Filtering and aggregating data with NumPy focuses on selecting required elements from arrays and computing summary values such as sum, mean or minimum. These operations are commonly used to analyze numerical data efficiently using simple NumPy functions.
Filtering Data
Filtering data in NumPy is done using boolean conditions applied directly to arrays. The result is a new array containing only those elements that satisfy the given condition.
1. Values Above a Limit: This operation selects all elements whose values are greater than a given number.
- np.random.randint(1, 11, size=(5,5)) generates random integers from 1 (inclusive) to 11 (exclusive)
- size=(5,5) creates a 5×5 NumPy array
- arr > 5 creates a boolean mask where values greater than 5 are marked True
- arr[arr > 5] extracts and returns only the elements that satisfy the condition
import numpy as np
arr = np.random.randint(1, 11, size=(5,5))
print(arr[arr>5])
Output
[ 7 6 8 10 6 9 10 9 6 6]
2. Even-Valued Elements: This approach extracts only those elements that are evenly divisible by 2.
- arr % 2 == 0 checks for even values and arr[arr % 2 == 0] returns only even elements.
import numpy as np
arr = np.random.randint(1, 11, size=(5,5))
print(arr[arr % 2 == 0])
Output
[ 4 2 2 4 2 10 10 4 8 8 4 2 6]
3. Multiple Conditions Combined: This method selects elements that satisfy more than one condition at the same time.
import numpy as np
arr = np.random.randint(1, 11, size=(5,5))
print(arr[(arr > 5) & (arr % 2 == 0)])
Output
[ 6 8 10 8 10]
4. Divisibility-Based Selection: This technique selects elements divisible by at least one of the specified numbers.
- (arr % 3 == 0) | (arr % 7 == 0) logical OR condition
import numpy as np
arr = np.random.randint(1, 11, size=(5,5))
print(arr[(arr % 3 == 0) | (arr % 7 == 0)])
Output
[9 9 9 9 6 7 3 3 9]
5. Boolean Mask from Another Array: This method uses a separate boolean array to select specific rows.
- arr1 boolean selector and arr[arr1] selects rows where value is True
import numpy as np
arr = np.random.randint(1,11,size=(5,5))
arr1 = np.array([True, False, True,False,True])
print(arr[arr1])
Output
[[ 9 5 2 5 8] [10 3 1 5 3] [ 5 10 1 6 4]]
6. Condition Applied to a Single Row: This approach filters elements from a specific row based on a condition.

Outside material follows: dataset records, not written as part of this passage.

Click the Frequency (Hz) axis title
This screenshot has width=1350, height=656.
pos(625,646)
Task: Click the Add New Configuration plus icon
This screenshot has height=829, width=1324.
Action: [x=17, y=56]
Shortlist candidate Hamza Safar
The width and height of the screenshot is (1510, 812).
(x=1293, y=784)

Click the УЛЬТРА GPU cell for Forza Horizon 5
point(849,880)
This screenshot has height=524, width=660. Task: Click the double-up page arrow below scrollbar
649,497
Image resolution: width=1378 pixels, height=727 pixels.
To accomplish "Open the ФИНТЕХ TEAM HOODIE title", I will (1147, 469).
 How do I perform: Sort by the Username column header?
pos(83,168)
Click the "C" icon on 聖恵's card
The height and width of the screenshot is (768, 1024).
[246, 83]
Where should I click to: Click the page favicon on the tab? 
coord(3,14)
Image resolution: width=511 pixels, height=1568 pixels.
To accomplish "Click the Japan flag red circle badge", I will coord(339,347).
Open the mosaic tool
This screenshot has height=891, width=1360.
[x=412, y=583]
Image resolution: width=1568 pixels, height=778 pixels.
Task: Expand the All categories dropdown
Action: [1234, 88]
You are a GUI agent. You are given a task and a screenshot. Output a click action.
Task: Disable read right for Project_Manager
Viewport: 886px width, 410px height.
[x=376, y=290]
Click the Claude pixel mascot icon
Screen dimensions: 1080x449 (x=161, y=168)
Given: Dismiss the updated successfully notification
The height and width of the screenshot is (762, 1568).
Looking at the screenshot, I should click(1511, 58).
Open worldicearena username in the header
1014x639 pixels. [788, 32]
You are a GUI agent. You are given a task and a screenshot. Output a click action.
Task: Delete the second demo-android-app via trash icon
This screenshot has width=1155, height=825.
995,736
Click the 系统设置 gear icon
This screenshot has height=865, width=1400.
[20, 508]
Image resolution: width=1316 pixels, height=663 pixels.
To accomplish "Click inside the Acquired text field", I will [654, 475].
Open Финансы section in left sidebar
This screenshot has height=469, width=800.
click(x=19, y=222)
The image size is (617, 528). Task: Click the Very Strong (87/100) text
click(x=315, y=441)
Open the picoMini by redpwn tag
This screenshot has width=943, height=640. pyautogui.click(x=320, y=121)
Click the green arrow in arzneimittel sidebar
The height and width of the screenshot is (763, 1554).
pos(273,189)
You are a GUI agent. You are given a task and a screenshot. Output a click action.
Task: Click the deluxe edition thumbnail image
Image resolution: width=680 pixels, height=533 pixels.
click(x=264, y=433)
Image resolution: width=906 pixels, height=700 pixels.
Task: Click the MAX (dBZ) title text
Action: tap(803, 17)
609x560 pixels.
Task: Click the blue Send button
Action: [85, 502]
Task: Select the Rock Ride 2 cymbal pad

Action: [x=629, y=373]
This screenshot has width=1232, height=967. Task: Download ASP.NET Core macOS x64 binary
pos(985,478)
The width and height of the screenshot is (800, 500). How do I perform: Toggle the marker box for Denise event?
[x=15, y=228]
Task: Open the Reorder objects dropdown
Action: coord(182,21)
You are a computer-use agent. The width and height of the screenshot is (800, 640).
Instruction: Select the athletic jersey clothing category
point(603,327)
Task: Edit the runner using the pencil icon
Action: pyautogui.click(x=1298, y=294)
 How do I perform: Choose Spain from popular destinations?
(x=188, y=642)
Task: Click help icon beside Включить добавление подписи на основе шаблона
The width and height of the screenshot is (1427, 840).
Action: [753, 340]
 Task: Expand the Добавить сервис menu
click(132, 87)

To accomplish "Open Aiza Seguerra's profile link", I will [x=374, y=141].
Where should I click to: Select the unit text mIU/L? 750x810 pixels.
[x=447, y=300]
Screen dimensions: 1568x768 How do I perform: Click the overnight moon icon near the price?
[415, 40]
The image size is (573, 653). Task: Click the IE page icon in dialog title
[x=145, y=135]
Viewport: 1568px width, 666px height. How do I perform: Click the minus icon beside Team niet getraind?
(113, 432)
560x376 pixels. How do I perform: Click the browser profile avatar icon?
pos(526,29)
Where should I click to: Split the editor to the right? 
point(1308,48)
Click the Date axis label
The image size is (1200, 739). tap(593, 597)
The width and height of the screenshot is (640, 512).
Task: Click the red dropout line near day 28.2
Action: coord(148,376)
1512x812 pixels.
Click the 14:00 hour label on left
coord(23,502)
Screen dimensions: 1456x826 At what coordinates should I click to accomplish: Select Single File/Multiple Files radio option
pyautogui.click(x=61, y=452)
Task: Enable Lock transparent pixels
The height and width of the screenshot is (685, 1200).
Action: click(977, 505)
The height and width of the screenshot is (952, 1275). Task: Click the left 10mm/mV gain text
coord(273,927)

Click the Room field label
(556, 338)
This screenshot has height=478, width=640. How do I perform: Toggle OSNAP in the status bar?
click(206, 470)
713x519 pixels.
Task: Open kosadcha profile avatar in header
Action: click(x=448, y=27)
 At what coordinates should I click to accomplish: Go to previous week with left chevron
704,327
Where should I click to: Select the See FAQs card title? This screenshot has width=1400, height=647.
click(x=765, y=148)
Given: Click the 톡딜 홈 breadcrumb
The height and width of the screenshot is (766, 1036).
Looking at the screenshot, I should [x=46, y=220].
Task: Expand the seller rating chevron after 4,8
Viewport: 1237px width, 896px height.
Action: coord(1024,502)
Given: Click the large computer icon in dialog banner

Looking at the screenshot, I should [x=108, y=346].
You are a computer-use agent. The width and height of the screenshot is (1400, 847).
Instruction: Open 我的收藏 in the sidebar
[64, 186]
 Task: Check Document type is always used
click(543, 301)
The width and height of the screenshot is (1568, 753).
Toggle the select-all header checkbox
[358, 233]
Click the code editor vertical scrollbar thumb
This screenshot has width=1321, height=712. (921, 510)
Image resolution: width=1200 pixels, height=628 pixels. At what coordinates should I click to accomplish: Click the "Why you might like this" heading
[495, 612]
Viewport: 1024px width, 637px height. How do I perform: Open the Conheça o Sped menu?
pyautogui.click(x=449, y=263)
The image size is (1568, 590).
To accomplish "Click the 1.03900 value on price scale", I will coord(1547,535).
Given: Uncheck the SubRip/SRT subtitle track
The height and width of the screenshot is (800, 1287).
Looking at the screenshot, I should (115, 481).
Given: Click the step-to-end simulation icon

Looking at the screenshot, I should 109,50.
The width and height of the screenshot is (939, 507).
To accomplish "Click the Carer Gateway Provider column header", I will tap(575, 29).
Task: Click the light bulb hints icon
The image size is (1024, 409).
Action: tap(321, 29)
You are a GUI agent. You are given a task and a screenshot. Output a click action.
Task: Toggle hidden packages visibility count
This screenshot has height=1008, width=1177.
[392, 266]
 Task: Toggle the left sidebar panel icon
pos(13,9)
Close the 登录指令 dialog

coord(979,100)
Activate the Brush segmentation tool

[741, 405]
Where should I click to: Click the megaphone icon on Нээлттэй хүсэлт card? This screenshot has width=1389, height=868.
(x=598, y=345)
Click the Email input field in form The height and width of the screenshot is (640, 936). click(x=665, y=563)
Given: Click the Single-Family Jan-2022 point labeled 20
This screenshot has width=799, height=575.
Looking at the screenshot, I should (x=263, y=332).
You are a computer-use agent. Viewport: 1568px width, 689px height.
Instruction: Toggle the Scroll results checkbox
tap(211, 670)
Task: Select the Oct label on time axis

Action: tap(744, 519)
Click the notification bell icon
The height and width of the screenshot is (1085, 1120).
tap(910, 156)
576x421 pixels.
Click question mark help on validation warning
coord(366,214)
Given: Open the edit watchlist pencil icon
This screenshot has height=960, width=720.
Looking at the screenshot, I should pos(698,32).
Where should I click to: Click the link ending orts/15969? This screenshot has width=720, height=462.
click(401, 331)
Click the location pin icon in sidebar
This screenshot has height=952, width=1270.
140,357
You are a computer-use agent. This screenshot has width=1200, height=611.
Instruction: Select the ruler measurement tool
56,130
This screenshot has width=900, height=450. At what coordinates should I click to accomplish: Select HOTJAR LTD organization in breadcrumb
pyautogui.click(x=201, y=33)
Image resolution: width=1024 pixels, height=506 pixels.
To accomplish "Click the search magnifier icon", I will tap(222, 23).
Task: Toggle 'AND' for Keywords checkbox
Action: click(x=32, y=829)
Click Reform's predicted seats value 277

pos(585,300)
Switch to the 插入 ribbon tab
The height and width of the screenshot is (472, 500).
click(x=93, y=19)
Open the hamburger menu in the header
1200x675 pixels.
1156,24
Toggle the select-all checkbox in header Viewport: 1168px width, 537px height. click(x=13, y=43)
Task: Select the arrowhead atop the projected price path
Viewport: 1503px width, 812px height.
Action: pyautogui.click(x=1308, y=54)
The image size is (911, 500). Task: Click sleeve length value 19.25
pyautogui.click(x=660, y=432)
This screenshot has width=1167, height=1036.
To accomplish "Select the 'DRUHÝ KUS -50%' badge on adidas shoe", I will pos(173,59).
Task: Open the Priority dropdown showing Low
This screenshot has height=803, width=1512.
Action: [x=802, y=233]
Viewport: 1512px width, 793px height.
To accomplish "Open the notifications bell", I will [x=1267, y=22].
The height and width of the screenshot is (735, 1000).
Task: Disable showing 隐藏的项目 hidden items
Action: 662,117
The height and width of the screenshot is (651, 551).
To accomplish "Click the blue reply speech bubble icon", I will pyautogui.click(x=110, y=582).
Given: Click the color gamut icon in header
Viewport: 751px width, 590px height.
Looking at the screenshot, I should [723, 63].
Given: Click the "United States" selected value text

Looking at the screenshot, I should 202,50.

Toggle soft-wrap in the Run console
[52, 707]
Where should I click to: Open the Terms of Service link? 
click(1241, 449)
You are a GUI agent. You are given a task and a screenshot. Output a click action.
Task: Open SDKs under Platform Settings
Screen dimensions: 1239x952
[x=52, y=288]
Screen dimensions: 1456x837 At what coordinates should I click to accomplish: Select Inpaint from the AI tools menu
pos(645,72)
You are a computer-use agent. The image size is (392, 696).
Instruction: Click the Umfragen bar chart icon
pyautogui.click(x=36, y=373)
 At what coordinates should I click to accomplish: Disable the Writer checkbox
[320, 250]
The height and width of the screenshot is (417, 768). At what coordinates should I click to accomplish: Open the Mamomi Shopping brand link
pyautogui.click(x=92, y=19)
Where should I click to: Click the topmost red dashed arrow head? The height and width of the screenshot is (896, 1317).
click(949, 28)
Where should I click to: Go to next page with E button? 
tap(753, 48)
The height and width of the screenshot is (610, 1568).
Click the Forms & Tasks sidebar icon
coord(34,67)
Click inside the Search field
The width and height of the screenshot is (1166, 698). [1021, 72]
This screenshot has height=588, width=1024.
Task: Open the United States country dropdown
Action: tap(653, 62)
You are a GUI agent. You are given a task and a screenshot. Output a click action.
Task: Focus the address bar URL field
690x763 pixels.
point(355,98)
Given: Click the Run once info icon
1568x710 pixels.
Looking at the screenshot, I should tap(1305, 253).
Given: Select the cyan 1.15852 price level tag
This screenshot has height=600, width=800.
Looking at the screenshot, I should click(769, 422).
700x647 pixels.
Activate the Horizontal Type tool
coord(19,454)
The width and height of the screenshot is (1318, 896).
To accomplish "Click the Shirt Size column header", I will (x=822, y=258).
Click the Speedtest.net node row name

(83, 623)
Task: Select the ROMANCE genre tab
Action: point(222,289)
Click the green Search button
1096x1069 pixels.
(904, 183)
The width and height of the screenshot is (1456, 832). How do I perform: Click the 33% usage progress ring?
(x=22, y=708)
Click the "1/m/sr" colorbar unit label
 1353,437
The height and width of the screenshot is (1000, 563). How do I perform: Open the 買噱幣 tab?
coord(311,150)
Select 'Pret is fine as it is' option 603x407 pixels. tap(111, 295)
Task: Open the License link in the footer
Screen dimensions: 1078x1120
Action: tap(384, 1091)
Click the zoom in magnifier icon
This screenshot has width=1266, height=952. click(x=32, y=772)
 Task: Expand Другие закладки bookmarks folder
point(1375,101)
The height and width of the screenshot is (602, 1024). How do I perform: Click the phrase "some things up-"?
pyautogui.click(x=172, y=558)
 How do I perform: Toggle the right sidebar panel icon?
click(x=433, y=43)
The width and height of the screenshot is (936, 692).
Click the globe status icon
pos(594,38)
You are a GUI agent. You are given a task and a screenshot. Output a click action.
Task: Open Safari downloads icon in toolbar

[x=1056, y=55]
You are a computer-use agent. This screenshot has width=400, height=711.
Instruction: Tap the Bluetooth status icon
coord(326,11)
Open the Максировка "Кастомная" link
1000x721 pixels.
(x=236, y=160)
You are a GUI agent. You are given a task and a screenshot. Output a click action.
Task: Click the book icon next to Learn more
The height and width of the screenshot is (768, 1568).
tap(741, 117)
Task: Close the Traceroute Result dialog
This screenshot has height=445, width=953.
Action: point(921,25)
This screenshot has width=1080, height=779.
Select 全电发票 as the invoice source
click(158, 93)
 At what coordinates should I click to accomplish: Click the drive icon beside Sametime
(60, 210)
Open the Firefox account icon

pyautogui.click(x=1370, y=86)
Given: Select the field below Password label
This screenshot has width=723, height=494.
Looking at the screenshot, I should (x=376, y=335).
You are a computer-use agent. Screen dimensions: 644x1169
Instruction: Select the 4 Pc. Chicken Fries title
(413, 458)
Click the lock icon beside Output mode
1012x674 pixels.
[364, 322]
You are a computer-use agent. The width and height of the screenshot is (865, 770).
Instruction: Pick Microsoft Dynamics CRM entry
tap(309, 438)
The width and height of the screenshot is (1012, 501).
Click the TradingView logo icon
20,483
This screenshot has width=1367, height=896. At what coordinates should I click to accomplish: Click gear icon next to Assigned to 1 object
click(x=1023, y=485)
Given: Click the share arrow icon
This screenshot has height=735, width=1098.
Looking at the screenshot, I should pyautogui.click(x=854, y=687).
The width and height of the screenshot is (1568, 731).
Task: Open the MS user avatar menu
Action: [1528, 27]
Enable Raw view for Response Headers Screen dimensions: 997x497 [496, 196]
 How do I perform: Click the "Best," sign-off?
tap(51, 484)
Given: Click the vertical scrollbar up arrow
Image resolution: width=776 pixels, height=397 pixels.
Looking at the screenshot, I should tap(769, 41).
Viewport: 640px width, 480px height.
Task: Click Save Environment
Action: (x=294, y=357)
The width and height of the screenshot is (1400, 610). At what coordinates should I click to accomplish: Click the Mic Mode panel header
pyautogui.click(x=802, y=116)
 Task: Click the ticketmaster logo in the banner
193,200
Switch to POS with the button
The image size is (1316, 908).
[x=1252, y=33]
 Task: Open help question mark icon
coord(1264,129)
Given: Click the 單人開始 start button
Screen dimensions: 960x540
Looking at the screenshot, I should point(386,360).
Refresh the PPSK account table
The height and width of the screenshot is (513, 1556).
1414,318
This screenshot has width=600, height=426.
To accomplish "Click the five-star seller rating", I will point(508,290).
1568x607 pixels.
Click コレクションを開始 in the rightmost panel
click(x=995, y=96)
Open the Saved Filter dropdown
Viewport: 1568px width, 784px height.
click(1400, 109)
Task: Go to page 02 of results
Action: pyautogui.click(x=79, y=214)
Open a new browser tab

- arr[2, :] selects the third row, arr[2, :] > 5 applies condition and arr[2][...] extracts matching values
import numpy as np
arr = np.random.randint(1,11,size=(5,5))
filtered_arr = arr[2][arr[2,:] > 5]
print(filtered_arr)
Output
[6 8 7]
Aggregating Data
Aggregation in NumPy refers to computing summary statistics over arrays. Functions such as sum, mean, standard deviation, minimum and maximum help analyze data across the entire array or along specific axes.
1. Total Sum: This operation calculates the sum of all elements in an array and also demonstrates how summation works along rows and columns.
- np.sum(arr) computes the sum of all elements in the array
- axis=0 performs summation column-wise
- axis=1 performs summation row-wise
import numpy as np
arr = np.array([1,2,3,4,5])
print(np.sum(arr))
arr = np.array([[1,2,3],[4,5,6]])
print(np.sum(arr))
print(np.sum(arr, axis = 0))
print(np.sum(arr, axis = 1))
Output
15 21 [5 7 9] [ 6 15]
2. Average Value: This operation computes the mean (average) of array elements across the entire array or along a specified axis.
- np.mean(arr) calculates the average of all values
import numpy as np
arr = np.array([1,2,3,4,5])
print(np.mean(arr))
arr = np.array([[1,2,3],[4,5,6]])
print(np.mean(arr))
print(np.mean(arr, axis = 0))
print(np.mean(arr, axis = 1))
Output
3.0 3.5 [2.5 3.5 4.5] [2. 5.]
3. Spread of Values: This operation measures how much the values in the array vary from the mean using standard deviation.
- np.std(arr) calculates standard deviation of all elements
import numpy as np
arr = np.array([1,2,3,4,5])
print(np.std(arr))
arr = np.array([[1,2,3],[4,5,6]])
print(np.std(arr))
print(np.std(arr, axis = 0))
print(np.std(arr, axis = 1))
Output
1.4142135623730951 1.707825127659933 [1.5 1.5 1.5] [0.81649658 0.81649658]
4. Smallest and Largest Values: These operations identify the minimum and maximum values present in the array.
- np.min(arr) returns the smallest value in the array
- np.max(arr) returns the largest value in the array
import numpy as np
arr = np.array([1,2,3,4,5])
print(np.min(arr))
arr = np.array([[1,2,3],[4,5,6]])
print(np.min(arr))
print(np.min(arr, axis = 0))
print(np.min(arr, axis = 1))
print('-'*20)
arr = np.array([1,2,3,4,5])
print(np.max(arr))
arr = np.array([[1,2,3],[4,5,6]])
print(np.max(arr))
print(np.max(arr, axis = 0))
print(np.max(arr, axis = 1))
Output
1 1 [1 2 3] [1 4] -------------------- 5 6 [4 5 6] [3 6]